Question

$$ {\displaystyle 38=-4u-2u-16}$$

Answer

**step1** Understanding the problem

The problem presents an equation: $$38 = -4u - 2u - 16$$. Our goal is to find the numerical value of the unknown quantity, represented by the variable 'u'.

**step2** Identifying the mathematical concepts

This problem requires understanding and applying several mathematical concepts, including combining like terms, performing operations with negative numbers (addition, subtraction, and multiplication/division), and solving for an unknown quantity in an equation. These concepts are typically introduced and developed in middle school mathematics (Grade 6 and above), which extends beyond the scope of elementary school (Grade K-5) curriculum as specified by Common Core standards. Despite this, I will provide a step-by-step solution to the problem as given.

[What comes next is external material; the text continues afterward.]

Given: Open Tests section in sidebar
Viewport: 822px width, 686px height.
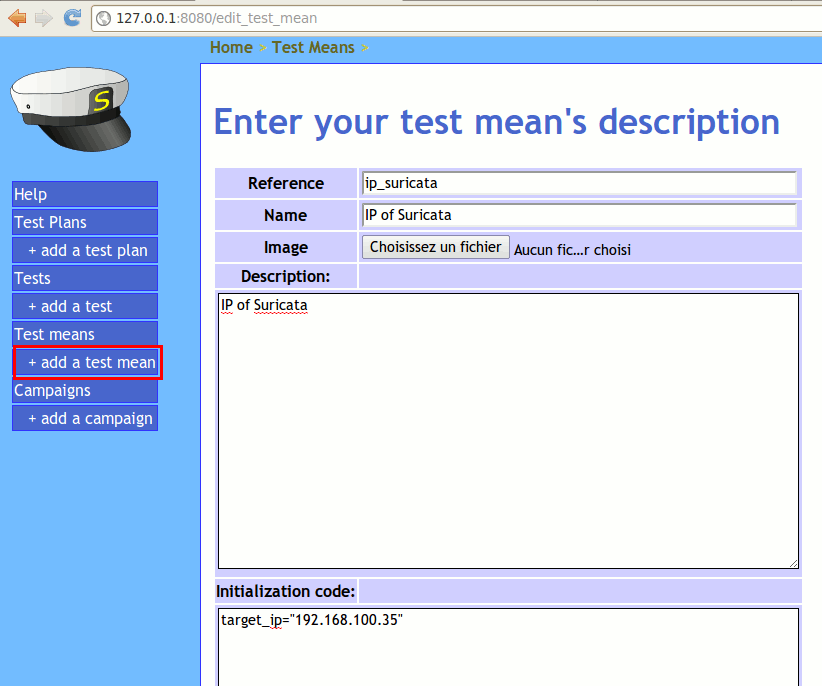Looking at the screenshot, I should tap(85, 278).
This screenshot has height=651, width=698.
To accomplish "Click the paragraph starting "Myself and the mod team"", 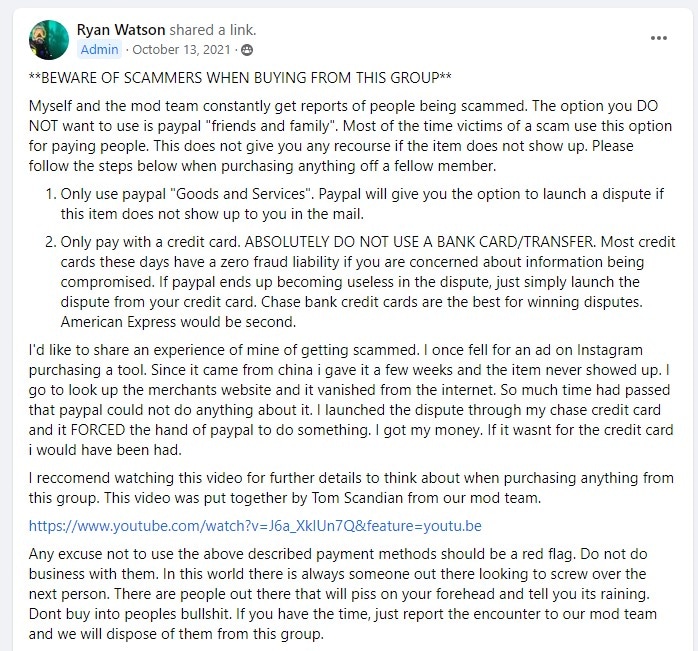I will pos(350,136).
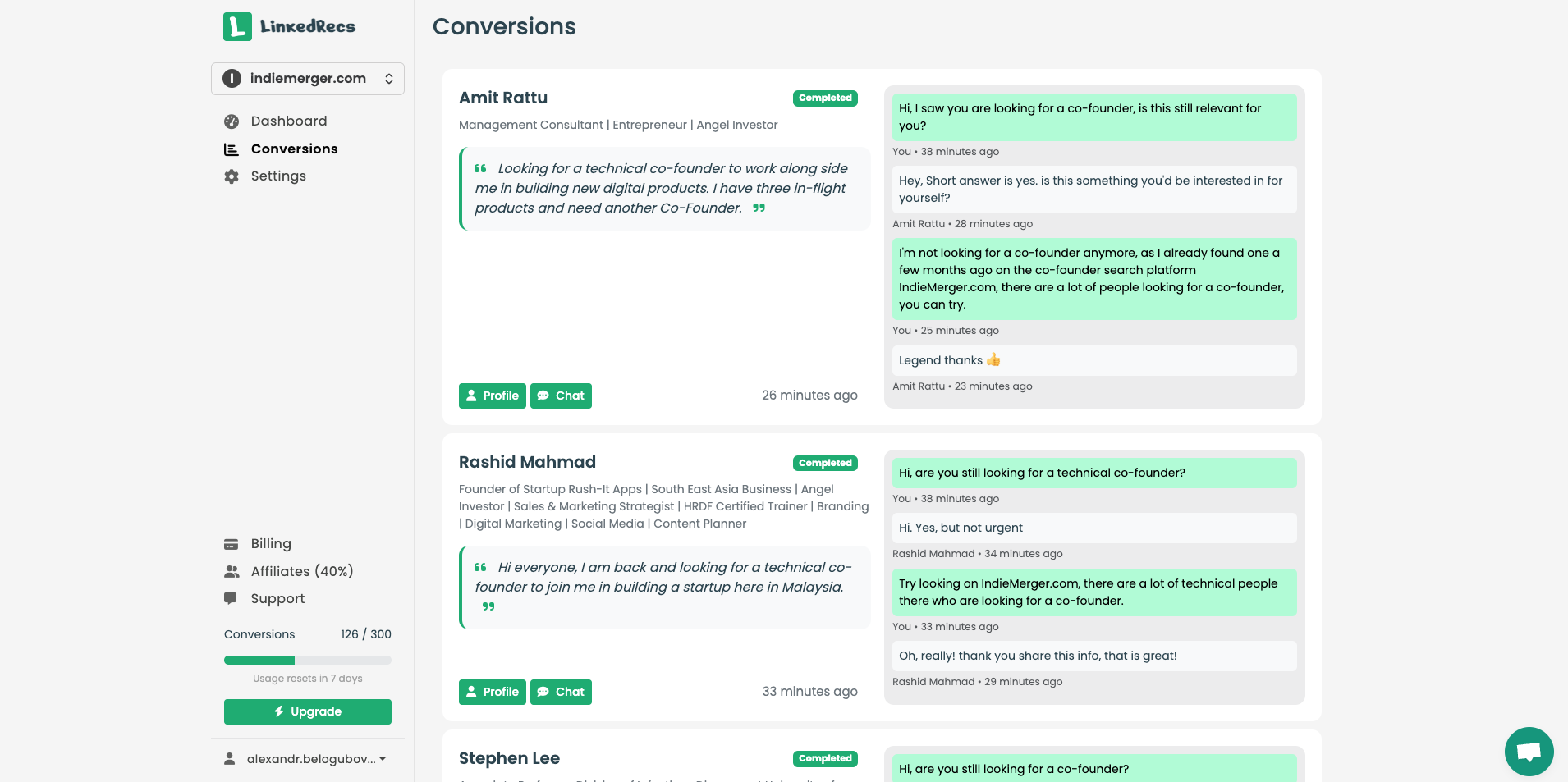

**step3** Combining similar terms

On the right side of the equation, we observe two terms that involve the unknown quantity 'u': $$-4u$$ and $$-2u$$. We can combine these terms because they are similar.
Combining $$-4u$$ and $$-2u$$ is akin to grouping together 4 negative units of 'u' and 2 negative units of 'u'. When combined, they result in a total of 6 negative units of 'u'.
Thus, $$-4u - 2u = -6u$$.
The equation now simplifies to: $$38 = -6u - 16$$.

**step4** Isolating the term with the unknown quantity

To find the value of 'u', we first need to isolate the term $$-6u$$ on one side of the equation. Currently, the number $$-16$$ is with $$-6u$$ on the right side. To remove the $$-16$$, we perform the opposite operation, which is to add 16. We must add 16 to both sides of the equation to maintain balance:
$$38 + 16 = -6u - 16 + 16$$
Performing the addition on the left side:
$$54 = -6u$$

**step5** Solving for the unknown quantity

Now the equation is $$54 = -6u$$. This means that -6 multiplied by 'u' results in 54. To determine the value of 'u', we perform the inverse operation of multiplication, which is division.
We divide both sides of the equation by -6:
$$\frac{54}{-6} = \frac{-6u}{-6}$$
Performing the division:
$$u = -9$$

**step6** Verifying the solution

To ensure our solution is correct, we substitute the calculated value of $$u = -9$$ back into the original equation:
$$38 = -4(-9) - 2(-9) - 16$$
First, we perform the multiplication operations:
$$-4 \times -9 = 36$$ (A negative number multiplied by a negative number results in a positive number)
$$-2 \times -9 = 18$$ (A negative number multiplied by a negative number results in a positive number)
Substitute these products back into the equation:
$$38 = 36 + 18 - 16$$
Now, perform the addition and subtraction from left to right:
$$36 + 18 = 54$$
$$54 - 16 = 38$$
Since both sides of the equation are equal ($$38 = 38$$), our solution $$u = -9$$ is correct.